温度迅速降至50–65°C，维持20–40秒。此时，一对根据目标序列两端设计、长度通常为18–25个碱基的特异性引物，会与模板DNA上互补的序列结合（退火），为DNA聚合酶提供起始点。

延伸

温度升至72°C左右（取决于所用DNA聚合酶的最适温度），持续30–60秒。耐热的DNA聚合酶（常用Taq DNA聚合酶）以单链DNA为模板，从引物的3'端开始，按照碱基互补配对原则，沿5'→3'方向合成新的DNA链。

上述三步为一个PCR循环。新合成的DNA链在下一个循环中又可作为模板。经过20–30个循环后，目标DNA序列的拷贝数理论上可增加至2ⁿ倍（n为循环数），实现指数级扩增。

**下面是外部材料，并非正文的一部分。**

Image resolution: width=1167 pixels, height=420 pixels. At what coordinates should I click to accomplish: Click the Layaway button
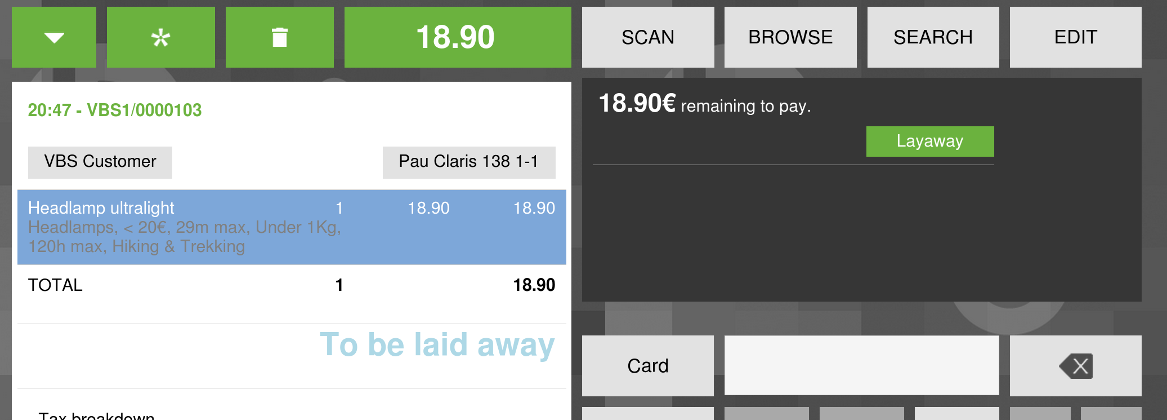pyautogui.click(x=929, y=141)
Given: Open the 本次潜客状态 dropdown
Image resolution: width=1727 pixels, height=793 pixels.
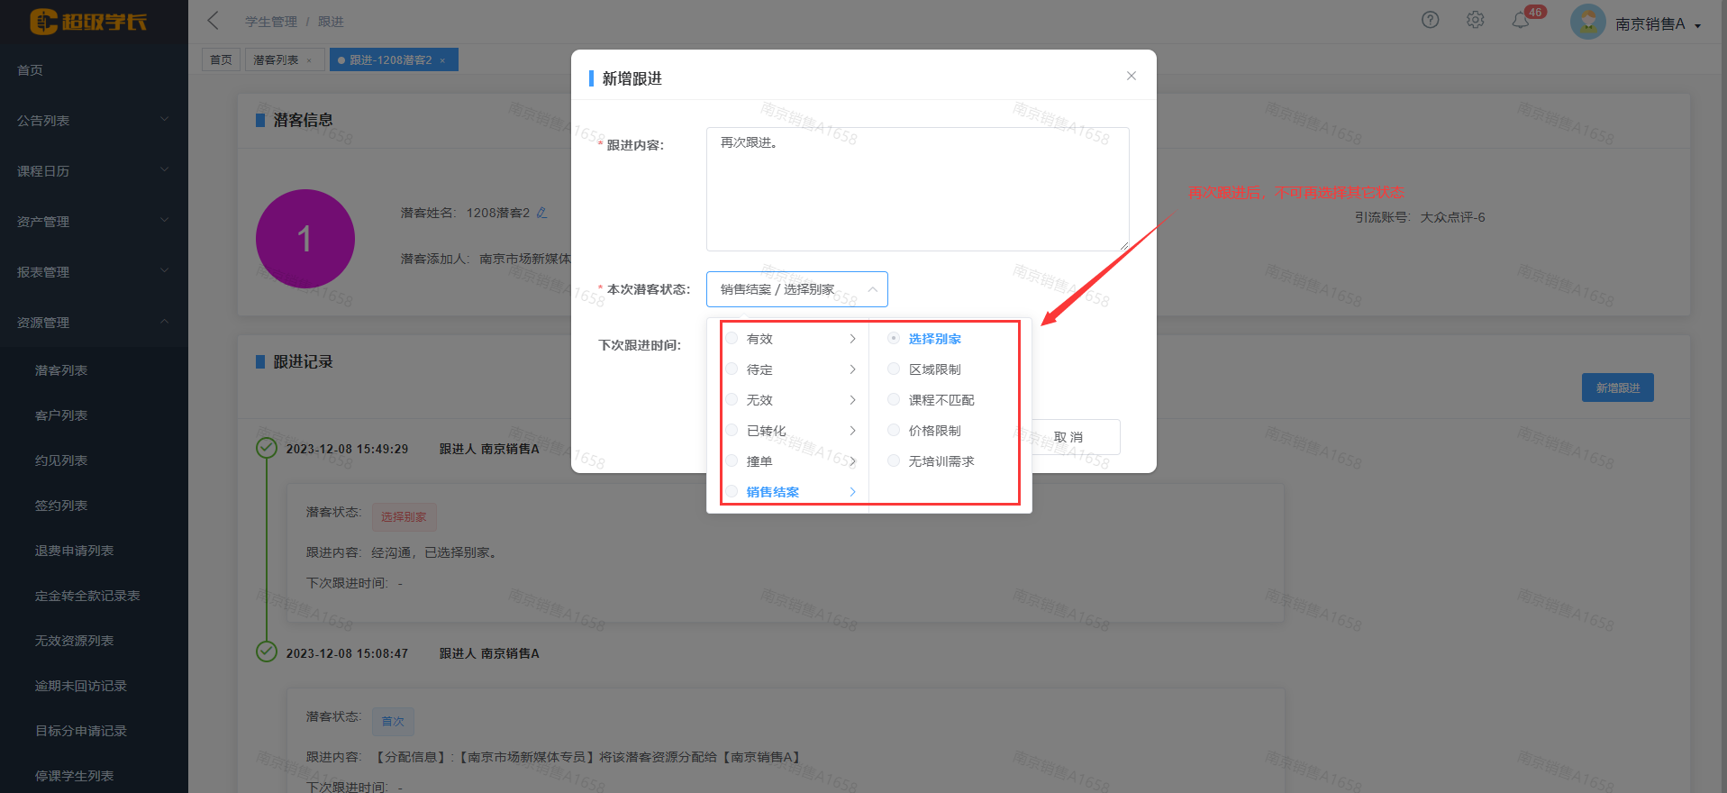Looking at the screenshot, I should pos(796,289).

• 引物设计：引物的特异性是PCR成功的关键。合理的引物设计需避免二聚体形成及非特异性结合，以确保仅扩增目标序列。
• 温度控制：三个步骤的温度设定与持续时间需精确控制，直接影响退火的特异性和DNA聚合酶的活性效率。
• 酶与原料：反应体系需包含耐热DNA聚合酶、四种脱氧核苷三磷酸（dNTPs）、镁离子以及含有模板DNA的缓冲溶液。

PCR技术凭借其高灵敏度与特异性，广泛应用于：

• 基础研究：基因克隆、DNA测序、基因表达分析。
• 医学诊断：病原体检测（如病毒、细菌）、遗传病筛查、肿瘤相关基因突变分析。
• 其他领域：法医DNA鉴定、食品安全检测、古生物学研究等。

在标准PCR基础上，已发展出多种衍生技术，如用于定量分析的实时荧光定量PCR、用于检测RNA的逆转录PCR等，进一步扩展了其应用范围。